- **TASK TO CARRY OUT**
Go through the data and tally the lines that include "right". The reply is that number alone.

*** Opening of DATA EXTRACTS ***

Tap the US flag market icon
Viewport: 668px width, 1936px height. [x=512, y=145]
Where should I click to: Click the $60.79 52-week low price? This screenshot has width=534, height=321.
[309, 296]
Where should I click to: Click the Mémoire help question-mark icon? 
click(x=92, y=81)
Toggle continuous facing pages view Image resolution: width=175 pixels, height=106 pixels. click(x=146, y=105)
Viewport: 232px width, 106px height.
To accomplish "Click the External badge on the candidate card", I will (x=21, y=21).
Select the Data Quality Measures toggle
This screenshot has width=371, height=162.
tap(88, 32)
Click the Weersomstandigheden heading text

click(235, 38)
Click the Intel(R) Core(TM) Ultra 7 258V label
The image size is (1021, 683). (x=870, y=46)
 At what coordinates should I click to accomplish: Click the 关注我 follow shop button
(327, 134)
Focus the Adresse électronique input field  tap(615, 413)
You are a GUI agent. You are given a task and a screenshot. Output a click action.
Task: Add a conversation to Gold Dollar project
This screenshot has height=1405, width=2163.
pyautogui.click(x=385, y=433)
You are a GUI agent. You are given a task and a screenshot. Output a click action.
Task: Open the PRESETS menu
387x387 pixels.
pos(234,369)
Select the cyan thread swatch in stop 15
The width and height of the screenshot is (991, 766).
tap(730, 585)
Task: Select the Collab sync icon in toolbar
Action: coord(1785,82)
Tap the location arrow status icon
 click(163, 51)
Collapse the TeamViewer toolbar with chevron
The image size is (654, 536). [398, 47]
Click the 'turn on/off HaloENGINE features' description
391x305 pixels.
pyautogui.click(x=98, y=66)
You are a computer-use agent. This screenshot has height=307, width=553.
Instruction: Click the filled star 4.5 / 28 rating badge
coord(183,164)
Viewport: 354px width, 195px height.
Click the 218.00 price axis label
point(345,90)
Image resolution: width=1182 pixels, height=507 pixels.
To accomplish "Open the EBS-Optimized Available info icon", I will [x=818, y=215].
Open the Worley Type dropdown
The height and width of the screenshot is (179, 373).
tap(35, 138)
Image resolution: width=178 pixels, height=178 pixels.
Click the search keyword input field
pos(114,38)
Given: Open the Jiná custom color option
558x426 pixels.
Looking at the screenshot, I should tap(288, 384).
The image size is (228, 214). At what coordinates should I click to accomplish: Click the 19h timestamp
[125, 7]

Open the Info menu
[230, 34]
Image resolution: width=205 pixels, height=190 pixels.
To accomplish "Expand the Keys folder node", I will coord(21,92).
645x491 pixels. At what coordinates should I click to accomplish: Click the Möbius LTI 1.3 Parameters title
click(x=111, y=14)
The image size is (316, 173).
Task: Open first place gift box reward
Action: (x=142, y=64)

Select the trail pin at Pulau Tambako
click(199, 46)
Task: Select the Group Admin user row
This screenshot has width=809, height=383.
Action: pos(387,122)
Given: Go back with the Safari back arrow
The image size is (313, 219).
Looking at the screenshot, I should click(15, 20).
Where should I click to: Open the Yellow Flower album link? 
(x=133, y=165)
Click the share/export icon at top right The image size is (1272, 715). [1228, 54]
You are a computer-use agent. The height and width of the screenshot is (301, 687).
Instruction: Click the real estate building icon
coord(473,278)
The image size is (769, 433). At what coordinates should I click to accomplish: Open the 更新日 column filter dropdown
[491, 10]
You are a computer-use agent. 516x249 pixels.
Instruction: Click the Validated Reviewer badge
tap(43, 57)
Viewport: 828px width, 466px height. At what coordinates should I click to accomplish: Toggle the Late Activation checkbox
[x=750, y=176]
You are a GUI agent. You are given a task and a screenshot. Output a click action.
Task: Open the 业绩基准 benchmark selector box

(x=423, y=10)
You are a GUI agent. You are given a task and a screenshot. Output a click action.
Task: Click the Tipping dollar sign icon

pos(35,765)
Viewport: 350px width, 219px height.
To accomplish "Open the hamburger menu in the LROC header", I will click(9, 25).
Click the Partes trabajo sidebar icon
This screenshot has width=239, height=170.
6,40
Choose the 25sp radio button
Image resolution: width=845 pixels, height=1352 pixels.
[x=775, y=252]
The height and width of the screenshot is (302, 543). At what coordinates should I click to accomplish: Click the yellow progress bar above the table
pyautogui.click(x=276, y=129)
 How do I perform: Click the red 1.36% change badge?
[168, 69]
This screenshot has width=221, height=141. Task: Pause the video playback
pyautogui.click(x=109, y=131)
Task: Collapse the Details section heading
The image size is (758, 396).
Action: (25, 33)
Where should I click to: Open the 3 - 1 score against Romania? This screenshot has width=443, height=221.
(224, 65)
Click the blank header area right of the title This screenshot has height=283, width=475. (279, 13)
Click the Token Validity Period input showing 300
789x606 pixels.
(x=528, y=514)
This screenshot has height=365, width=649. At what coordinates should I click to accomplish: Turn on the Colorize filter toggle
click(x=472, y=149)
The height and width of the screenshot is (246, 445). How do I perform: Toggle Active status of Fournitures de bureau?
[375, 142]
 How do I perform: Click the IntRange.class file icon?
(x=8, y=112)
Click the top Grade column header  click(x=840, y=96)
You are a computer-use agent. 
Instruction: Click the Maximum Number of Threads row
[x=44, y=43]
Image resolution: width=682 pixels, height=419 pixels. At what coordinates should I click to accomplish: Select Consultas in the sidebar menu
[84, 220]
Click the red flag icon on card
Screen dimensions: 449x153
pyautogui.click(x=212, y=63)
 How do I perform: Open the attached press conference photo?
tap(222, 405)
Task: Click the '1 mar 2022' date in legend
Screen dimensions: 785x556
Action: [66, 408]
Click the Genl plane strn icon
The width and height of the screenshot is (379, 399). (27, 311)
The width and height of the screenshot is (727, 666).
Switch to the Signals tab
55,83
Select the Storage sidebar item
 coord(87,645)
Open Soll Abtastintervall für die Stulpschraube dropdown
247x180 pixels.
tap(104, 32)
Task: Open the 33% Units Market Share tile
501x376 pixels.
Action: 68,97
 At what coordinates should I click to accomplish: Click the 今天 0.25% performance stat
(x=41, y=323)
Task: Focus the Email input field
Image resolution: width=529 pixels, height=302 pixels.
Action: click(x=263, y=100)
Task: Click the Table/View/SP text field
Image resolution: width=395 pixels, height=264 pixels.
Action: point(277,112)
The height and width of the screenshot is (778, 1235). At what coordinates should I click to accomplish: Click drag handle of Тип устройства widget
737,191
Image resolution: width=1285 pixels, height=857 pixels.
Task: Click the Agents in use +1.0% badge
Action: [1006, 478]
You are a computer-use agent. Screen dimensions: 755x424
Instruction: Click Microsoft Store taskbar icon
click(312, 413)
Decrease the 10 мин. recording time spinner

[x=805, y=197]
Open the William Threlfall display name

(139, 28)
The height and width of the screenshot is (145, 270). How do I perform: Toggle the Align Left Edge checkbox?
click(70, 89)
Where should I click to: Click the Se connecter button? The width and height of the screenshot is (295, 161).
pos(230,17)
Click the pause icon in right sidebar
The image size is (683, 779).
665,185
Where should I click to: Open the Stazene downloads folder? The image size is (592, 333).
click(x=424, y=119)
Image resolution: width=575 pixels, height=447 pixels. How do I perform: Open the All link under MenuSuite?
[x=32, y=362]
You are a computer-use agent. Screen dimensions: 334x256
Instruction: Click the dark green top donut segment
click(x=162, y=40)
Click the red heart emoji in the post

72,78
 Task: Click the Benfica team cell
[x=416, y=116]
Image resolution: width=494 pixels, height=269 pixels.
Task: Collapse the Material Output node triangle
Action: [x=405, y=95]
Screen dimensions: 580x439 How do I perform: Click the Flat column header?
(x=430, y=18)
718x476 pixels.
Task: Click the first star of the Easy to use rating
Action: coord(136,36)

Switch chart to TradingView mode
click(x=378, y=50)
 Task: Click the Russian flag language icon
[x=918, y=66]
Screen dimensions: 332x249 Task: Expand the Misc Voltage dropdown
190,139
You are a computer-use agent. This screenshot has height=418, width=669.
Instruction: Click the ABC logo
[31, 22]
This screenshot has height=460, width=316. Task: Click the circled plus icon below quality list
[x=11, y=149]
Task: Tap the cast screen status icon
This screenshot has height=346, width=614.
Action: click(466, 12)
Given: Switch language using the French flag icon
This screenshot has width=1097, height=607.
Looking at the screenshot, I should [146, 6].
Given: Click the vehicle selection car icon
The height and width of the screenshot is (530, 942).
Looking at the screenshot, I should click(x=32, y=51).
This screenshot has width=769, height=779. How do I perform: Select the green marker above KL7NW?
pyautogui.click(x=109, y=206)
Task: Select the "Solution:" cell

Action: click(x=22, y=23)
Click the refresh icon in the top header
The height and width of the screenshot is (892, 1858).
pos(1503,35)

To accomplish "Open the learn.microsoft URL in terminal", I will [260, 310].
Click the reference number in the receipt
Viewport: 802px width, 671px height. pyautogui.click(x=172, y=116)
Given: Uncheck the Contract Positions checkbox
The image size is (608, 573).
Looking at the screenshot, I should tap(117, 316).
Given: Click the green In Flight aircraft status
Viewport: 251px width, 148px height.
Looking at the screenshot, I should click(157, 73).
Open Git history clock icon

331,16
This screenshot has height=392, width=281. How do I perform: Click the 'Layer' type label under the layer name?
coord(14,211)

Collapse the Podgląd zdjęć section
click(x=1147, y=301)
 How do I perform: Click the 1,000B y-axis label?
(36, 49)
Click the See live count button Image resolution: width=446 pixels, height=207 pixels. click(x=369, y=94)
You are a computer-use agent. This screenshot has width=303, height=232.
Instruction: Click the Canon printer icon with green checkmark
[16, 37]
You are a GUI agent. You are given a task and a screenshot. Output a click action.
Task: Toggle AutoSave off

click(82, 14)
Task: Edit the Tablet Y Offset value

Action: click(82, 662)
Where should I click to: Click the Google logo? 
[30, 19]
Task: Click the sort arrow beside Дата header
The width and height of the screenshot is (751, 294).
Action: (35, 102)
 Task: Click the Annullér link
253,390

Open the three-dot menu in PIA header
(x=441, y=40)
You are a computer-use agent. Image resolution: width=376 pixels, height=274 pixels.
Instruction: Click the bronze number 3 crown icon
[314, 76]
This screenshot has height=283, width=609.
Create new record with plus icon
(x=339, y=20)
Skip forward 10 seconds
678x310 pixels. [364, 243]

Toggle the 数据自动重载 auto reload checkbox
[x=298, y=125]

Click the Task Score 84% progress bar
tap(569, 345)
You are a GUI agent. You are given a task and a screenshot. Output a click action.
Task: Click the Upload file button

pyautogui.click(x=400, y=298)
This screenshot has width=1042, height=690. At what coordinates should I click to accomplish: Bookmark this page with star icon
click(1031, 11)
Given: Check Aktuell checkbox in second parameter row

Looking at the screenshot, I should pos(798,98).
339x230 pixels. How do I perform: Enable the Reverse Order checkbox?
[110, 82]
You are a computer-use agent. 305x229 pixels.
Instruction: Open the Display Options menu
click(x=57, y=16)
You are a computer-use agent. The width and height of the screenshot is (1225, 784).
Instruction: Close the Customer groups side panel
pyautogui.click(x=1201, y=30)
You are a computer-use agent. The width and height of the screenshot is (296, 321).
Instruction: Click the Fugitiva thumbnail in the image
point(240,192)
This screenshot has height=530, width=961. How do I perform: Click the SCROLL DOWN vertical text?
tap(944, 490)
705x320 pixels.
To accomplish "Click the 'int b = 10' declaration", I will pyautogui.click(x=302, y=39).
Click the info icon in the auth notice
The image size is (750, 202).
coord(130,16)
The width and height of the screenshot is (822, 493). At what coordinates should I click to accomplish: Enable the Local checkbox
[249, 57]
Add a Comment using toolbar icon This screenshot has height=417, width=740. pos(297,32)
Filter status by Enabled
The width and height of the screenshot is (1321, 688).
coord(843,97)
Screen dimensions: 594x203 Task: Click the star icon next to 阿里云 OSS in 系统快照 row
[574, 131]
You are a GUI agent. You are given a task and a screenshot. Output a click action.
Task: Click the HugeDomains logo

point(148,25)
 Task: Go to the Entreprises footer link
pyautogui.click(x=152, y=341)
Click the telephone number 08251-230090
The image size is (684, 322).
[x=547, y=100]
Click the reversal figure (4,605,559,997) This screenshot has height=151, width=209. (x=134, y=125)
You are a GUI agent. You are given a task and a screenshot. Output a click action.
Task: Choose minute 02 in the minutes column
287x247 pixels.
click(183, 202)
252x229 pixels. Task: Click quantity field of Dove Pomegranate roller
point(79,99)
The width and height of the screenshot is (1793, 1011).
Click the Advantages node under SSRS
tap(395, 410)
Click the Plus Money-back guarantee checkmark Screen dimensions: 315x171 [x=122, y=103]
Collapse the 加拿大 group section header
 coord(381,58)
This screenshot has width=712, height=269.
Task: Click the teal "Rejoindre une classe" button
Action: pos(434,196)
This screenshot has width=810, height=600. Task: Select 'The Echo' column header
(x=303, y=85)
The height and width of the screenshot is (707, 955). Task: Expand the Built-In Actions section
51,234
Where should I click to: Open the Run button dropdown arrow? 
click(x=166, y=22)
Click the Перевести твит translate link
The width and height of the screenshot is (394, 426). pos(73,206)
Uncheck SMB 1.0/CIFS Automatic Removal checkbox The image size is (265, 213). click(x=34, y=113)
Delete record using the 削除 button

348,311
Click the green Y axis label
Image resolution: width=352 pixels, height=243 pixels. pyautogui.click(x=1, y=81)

*** Close of DATA EXTRACTS ***

- **WRITTEN RESPONSE**
3